Records contained in a dataset
►
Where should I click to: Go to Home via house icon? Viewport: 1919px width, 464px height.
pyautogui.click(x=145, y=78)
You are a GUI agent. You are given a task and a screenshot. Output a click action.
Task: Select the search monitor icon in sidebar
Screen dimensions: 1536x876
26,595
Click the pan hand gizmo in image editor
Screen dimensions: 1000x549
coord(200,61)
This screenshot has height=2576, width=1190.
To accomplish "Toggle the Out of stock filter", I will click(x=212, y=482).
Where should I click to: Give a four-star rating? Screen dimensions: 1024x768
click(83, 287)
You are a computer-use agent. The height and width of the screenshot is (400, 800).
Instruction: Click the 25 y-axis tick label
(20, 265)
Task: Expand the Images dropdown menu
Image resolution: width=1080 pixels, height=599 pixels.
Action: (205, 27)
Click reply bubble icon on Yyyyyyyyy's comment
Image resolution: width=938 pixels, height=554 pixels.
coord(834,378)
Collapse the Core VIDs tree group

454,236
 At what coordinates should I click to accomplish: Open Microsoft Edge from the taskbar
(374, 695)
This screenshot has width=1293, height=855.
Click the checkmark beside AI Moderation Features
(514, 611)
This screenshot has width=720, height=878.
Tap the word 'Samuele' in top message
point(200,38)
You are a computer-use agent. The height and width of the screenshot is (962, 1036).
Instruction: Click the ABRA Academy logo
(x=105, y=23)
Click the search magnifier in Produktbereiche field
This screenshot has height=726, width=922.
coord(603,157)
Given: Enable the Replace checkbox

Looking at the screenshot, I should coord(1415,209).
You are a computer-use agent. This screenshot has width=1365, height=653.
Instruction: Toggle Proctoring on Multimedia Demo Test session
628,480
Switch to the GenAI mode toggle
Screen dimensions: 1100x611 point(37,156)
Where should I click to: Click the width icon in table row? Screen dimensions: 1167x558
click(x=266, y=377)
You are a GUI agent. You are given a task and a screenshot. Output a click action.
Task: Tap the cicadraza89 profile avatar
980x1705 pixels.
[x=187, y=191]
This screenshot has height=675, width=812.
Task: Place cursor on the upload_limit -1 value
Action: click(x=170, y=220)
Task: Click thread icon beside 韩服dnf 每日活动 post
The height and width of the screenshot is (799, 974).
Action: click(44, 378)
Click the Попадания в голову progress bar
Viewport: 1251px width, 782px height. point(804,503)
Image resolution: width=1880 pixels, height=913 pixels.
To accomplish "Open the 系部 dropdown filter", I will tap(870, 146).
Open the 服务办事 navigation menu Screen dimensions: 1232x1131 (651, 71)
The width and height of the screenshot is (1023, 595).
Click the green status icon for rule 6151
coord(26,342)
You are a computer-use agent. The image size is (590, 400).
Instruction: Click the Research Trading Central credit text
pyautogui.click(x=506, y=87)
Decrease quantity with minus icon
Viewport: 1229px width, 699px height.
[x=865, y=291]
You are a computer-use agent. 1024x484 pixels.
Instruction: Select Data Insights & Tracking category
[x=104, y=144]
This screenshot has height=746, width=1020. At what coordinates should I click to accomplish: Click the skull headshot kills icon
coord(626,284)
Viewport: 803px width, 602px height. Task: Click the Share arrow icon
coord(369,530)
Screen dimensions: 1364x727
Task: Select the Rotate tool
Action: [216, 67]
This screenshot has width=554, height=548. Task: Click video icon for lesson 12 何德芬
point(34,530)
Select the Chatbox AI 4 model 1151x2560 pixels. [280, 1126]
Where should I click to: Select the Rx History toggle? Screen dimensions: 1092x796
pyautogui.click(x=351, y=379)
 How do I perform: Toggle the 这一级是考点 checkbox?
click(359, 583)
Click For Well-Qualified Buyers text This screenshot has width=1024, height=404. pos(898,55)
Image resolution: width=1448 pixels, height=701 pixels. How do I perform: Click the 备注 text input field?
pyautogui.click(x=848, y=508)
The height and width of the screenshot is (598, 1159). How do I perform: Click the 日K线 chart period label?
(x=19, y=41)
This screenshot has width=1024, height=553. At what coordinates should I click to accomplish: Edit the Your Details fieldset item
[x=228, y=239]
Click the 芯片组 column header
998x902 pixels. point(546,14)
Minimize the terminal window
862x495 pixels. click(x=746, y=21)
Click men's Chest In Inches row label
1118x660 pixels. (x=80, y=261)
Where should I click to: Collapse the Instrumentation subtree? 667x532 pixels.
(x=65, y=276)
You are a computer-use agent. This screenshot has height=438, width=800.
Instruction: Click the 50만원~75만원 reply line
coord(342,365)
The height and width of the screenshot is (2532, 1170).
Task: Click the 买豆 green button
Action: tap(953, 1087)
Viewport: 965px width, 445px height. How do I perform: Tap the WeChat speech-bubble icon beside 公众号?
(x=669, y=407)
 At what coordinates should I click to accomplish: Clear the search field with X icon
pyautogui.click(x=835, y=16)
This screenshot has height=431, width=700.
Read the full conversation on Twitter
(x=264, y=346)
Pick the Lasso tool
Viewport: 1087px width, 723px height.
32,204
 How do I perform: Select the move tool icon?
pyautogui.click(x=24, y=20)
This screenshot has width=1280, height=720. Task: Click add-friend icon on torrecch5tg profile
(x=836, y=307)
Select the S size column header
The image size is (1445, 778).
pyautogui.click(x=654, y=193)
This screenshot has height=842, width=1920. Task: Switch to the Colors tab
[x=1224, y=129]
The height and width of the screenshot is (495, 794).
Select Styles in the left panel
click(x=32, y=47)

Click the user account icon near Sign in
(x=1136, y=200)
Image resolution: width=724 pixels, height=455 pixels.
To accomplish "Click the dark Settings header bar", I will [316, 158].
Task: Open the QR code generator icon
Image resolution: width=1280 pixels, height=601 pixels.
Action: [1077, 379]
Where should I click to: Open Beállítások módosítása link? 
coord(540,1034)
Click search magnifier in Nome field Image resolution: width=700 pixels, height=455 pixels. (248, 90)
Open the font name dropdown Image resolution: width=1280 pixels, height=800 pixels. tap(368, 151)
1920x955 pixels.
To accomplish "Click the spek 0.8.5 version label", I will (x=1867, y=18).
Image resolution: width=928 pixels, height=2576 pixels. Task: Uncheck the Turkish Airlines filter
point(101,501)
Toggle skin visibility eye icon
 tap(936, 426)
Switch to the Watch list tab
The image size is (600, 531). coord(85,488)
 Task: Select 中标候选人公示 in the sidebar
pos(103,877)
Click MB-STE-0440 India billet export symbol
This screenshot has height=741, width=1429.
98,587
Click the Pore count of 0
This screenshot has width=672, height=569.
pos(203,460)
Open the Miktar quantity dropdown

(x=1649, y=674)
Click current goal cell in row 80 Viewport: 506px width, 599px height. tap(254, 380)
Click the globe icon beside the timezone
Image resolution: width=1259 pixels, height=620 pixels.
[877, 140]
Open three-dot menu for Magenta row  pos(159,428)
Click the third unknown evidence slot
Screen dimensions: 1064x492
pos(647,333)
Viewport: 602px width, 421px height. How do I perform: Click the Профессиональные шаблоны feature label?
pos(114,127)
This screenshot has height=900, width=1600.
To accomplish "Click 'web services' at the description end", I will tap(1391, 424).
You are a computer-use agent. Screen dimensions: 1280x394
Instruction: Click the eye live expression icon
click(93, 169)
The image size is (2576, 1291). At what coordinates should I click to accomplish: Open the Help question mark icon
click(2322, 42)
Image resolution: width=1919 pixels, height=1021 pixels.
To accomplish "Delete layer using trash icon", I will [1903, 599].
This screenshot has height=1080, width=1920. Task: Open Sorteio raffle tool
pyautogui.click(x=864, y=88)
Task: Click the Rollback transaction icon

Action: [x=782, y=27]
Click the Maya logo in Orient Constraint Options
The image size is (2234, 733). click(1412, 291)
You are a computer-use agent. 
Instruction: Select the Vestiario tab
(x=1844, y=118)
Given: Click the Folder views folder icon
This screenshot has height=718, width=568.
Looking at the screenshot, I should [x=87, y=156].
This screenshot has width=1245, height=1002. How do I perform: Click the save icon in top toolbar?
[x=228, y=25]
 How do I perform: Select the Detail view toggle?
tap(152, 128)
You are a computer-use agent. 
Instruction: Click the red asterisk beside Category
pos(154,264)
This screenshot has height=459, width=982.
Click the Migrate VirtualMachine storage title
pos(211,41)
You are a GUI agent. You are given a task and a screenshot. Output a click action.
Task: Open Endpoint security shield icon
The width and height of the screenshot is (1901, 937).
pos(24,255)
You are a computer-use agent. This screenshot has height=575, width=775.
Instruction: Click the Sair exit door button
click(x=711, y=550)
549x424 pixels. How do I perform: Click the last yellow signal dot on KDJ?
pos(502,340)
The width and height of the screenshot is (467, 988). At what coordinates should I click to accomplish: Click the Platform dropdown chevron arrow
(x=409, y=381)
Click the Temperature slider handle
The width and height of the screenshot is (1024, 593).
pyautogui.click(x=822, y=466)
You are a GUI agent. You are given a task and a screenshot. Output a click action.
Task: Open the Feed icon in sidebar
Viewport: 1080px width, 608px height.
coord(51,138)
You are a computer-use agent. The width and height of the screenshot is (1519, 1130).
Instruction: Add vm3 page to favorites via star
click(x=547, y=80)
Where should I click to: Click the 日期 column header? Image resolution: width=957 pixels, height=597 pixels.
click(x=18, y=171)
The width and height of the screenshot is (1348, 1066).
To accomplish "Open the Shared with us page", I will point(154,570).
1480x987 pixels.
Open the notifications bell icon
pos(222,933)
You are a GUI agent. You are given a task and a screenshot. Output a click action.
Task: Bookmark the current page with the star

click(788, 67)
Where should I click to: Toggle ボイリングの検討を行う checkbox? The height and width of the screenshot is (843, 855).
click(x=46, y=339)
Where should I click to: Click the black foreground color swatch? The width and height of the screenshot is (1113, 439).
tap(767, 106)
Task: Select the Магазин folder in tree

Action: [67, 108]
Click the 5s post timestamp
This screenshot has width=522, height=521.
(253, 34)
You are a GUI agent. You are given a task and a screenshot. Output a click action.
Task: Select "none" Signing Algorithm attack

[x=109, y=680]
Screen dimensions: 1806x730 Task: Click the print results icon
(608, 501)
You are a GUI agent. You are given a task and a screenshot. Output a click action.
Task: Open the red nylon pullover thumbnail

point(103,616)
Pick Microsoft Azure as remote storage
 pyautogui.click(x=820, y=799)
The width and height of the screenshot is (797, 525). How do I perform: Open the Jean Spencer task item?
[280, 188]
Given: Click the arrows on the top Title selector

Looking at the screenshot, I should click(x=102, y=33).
◄
### Exercise
Copy every line in the records above that contains the word "menu".

### Task answer
Task: Expand the Images dropdown menu
Open the 服务办事 navigation menu Screen dimensions: 1232x1131 (651, 71)
Open three-dot menu for Magenta row  pos(159,428)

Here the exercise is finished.